Justifier le sort prévu des animaux à l’issue de la procédure.

Les animaux sont mis à mort à la fin de chacune des procédures afin de pouvoir analyser les cellules souches hématopoiétiques présentes dans la moelle osseuse.

Application de la règle des "3R"

1. Remplacement

3R / Remplacement :

Dans l’impossibilité d’obtenir des échantillons de cellules souches hématopoiétiques (nécessitant des prélèvements invasifs), l’utilisation de modèles animaux est indispensable. De plus, la seule manière d’aborder de manière efficace et pertinente les questions que nous posons est de combiner des expériences in vivo, en utilisant les différents modèles de souris génétiquement modifiées. Ne pouvant donc pas remplacer le modèle murin, nous réduirons l’utilisation de souris au nombre minium possible.

2. Réduction

3R / Réduction :

Sur la base de nos données préliminaires, nous calculerons le nombre minimum de souris nécessaire pour chaque expérimentation permettant d’obtenir un résultat statistiquement significatif (calcul du n avec un test unilateral pour une différence de 10%, un risque alpha de 5%, une puissance beta de 80%). Nous inclurons dans nos groupes expérimentaux aussi bien les males que les femelles afin de limiter au strict minimum le nombre d’animaux produits pour l’expérimentation. Ainsi, pour ce projet, nous utiliserons 600 animaux.

3. Raffinement

3R / Raffinement :

Les expérimentations seront optimisées dans l’optique de réduire, supprimer ou soulager l’inconfort, la douleur ou l’angoisse subis par les souris afin d’améliorer le bien-être de l’animal pour obtenir des données fiables. Nous vérifierons l’état de santé des souris quotidiennement : tout changement dans leur comportement ou l’apparition de signes cliniques (posture, prostration, difficultés à se déplacer et à s’alimenter, déshydratation) sera relevé et évalué grâce à une grille d’évaluation de la douleur. Lorsque les souris présenteront une perte de poids supérieure ou égale à 20% de leur poids maximum ou si des signes de souffrances apparaissaient, les animaux seront mis à mort. Durant l’ensemble de l’étude, les souris seront hébergées dans des conditions conformes à la réglementation européenne en vigueur (environnement contrôlé : température et ventilation régulées, lumière avec un cycle de 12h, hygrométrie), avec un accès continu à la nourriture et à l’eau. Les souris seront maintenues en groupes de 3 à 5 animaux par cage. L’environnement sera enrichi par des dômes en carton ou du coton.

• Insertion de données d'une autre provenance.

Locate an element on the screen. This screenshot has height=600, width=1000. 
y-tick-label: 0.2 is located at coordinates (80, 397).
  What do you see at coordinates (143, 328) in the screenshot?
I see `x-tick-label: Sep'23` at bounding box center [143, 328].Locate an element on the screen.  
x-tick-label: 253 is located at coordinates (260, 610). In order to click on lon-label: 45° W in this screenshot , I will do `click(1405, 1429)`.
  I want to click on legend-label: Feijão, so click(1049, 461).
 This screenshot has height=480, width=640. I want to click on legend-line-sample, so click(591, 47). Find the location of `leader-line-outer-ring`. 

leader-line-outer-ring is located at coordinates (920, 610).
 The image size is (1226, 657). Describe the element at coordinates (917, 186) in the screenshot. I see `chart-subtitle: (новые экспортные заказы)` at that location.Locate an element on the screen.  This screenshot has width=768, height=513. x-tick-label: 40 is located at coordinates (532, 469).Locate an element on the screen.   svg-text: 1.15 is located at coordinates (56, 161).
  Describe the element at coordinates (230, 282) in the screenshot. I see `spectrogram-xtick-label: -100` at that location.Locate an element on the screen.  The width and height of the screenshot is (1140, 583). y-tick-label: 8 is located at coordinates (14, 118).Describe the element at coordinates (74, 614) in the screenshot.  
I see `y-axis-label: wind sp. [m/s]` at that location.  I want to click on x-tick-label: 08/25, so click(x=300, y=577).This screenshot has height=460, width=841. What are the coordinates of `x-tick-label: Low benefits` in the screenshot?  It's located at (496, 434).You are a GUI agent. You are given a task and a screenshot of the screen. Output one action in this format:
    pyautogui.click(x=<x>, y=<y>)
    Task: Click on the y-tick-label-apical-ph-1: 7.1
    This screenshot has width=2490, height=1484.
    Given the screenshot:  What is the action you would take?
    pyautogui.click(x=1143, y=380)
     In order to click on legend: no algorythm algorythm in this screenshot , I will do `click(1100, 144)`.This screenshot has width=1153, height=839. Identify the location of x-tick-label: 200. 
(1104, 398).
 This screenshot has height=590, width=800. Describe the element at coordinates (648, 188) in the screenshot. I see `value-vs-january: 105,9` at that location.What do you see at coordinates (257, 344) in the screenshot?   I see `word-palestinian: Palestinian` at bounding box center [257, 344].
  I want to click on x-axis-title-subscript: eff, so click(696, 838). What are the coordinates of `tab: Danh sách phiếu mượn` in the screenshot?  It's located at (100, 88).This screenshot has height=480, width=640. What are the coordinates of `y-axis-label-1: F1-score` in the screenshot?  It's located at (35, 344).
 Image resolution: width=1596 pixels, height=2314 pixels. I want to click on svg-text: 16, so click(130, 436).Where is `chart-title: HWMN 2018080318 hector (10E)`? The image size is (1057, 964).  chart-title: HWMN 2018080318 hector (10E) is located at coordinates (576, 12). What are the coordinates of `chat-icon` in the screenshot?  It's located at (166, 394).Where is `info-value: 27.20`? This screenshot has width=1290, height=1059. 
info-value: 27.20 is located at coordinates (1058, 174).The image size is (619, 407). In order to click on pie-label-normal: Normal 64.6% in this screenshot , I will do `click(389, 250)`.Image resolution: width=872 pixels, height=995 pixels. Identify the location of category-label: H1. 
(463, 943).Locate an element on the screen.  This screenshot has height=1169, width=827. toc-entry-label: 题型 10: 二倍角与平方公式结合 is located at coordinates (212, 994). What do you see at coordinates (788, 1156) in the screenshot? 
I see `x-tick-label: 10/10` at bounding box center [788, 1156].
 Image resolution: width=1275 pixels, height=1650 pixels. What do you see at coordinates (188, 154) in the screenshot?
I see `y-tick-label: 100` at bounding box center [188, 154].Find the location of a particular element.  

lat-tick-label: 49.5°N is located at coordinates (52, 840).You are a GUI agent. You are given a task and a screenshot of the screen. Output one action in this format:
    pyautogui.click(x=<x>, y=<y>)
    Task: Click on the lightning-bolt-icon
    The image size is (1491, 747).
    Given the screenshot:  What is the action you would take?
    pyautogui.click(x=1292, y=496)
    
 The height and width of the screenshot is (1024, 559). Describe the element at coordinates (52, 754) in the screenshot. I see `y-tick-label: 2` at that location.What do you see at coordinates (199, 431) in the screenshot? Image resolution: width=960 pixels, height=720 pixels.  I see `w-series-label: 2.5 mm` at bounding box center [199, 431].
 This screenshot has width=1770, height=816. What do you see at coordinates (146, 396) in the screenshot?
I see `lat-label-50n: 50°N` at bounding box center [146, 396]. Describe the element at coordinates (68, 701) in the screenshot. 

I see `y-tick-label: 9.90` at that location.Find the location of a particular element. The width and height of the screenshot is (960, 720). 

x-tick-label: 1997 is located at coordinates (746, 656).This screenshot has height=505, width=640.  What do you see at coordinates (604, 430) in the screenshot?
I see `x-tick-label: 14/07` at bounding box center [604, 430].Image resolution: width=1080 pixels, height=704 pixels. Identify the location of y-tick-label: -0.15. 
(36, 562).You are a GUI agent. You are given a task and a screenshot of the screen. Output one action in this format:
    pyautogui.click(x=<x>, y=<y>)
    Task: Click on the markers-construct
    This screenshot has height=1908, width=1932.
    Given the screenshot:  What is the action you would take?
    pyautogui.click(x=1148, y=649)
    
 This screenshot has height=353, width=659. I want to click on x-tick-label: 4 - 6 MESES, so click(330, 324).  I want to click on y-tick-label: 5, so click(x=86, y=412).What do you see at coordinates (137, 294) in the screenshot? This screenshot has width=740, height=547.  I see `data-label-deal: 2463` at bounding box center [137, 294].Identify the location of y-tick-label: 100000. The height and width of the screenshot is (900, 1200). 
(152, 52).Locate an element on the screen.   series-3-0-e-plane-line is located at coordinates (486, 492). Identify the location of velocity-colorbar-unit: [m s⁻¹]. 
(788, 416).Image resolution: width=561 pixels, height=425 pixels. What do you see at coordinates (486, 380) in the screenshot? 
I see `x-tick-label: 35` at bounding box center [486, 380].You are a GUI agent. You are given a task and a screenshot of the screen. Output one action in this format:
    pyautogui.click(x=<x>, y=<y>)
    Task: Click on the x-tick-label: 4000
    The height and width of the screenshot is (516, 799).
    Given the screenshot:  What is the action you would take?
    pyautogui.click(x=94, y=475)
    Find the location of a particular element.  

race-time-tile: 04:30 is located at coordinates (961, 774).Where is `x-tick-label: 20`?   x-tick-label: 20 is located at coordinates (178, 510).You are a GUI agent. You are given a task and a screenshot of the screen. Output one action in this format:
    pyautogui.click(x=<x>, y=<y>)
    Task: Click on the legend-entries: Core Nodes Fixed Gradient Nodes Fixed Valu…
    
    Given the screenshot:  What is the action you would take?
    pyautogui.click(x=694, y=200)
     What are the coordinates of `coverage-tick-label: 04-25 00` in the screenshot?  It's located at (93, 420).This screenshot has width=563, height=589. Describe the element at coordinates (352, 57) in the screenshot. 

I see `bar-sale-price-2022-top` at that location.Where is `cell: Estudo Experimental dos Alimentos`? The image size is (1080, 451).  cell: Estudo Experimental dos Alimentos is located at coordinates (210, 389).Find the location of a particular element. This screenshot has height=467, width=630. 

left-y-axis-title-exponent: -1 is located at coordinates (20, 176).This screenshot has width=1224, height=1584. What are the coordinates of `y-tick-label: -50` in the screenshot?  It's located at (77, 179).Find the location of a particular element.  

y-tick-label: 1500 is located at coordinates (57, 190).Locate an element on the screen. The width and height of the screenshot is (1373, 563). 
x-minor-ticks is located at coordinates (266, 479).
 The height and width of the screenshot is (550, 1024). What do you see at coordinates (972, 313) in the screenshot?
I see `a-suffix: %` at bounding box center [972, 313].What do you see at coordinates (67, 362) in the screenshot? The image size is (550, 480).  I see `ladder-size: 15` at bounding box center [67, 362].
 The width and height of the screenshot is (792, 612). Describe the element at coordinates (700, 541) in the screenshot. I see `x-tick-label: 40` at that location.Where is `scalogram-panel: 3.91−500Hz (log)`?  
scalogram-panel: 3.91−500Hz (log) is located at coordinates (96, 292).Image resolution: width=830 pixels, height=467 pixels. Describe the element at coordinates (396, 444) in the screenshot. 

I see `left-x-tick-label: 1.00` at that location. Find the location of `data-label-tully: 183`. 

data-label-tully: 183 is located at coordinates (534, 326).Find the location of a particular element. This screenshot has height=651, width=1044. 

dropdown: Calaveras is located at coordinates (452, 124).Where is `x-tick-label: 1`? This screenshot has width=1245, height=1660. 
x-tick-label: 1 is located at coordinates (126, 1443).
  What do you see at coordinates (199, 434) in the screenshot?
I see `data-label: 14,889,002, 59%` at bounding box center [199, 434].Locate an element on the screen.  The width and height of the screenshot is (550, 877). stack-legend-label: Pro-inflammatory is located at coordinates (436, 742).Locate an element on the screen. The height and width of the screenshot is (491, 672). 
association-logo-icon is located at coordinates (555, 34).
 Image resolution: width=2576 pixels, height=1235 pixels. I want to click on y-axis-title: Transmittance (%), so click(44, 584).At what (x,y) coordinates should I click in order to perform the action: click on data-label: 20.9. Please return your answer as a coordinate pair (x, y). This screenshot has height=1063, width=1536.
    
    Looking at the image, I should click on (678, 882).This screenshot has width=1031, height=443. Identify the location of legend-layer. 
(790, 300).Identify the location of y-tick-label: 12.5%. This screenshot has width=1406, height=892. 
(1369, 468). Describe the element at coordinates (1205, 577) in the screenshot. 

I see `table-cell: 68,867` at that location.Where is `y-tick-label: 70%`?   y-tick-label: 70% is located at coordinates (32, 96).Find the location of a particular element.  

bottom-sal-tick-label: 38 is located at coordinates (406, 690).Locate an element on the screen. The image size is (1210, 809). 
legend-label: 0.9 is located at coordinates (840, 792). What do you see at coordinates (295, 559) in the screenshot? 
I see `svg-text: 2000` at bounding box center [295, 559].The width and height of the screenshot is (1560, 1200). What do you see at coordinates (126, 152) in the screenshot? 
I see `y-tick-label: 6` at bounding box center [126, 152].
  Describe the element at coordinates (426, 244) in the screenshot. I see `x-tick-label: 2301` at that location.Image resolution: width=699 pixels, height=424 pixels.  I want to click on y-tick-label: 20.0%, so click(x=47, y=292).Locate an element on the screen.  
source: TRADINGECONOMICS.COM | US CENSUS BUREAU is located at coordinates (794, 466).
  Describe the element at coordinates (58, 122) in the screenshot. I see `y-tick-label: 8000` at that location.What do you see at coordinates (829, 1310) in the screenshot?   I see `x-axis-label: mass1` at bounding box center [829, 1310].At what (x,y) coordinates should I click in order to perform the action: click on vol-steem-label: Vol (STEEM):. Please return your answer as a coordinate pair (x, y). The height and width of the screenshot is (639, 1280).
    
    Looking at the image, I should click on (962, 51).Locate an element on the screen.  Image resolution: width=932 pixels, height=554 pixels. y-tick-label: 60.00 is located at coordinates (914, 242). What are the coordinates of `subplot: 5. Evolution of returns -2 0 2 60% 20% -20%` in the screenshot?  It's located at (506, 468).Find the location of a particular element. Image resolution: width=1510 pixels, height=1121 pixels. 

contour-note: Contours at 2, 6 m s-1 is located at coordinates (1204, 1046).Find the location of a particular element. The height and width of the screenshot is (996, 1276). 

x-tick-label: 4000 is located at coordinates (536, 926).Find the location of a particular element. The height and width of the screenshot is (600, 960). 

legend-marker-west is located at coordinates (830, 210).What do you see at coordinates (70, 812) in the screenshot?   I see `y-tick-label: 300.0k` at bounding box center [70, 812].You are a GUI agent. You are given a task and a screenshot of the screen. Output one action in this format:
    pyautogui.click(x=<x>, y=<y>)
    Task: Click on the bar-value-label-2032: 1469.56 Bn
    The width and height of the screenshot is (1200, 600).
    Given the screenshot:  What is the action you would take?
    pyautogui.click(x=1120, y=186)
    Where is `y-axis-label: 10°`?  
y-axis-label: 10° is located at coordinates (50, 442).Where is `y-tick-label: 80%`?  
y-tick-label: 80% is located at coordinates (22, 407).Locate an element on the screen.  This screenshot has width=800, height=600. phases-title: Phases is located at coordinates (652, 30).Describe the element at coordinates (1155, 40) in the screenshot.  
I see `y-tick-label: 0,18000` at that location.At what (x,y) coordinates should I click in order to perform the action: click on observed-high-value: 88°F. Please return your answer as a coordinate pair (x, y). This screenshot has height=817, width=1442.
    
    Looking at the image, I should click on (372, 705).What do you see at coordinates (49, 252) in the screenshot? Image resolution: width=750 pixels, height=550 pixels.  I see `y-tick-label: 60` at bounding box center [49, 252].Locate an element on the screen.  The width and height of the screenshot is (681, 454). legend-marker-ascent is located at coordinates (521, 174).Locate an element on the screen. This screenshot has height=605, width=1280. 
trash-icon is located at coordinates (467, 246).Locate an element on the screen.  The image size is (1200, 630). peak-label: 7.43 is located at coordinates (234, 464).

Expliquer le choix des espèces et les stades de développement y afférents.

Mammifères dont 99% des gènes sont orthologues à l’homme. Animal de petite taille et à reproduction rapide. Bonne connaissance anatomique, physiologique et biologique de ce modèle. De nombreuses souches d’animaux génétiquement modifiés (que nous ou d’autres ont créées) permettant de poser les questions biologiques qui nous intéressent existent déjà. Des souris adultes entre 6 semaines et 20 mois seront utilisées car nous analysons l’importance de la voie PIWI au cours du vieillissement des CSH.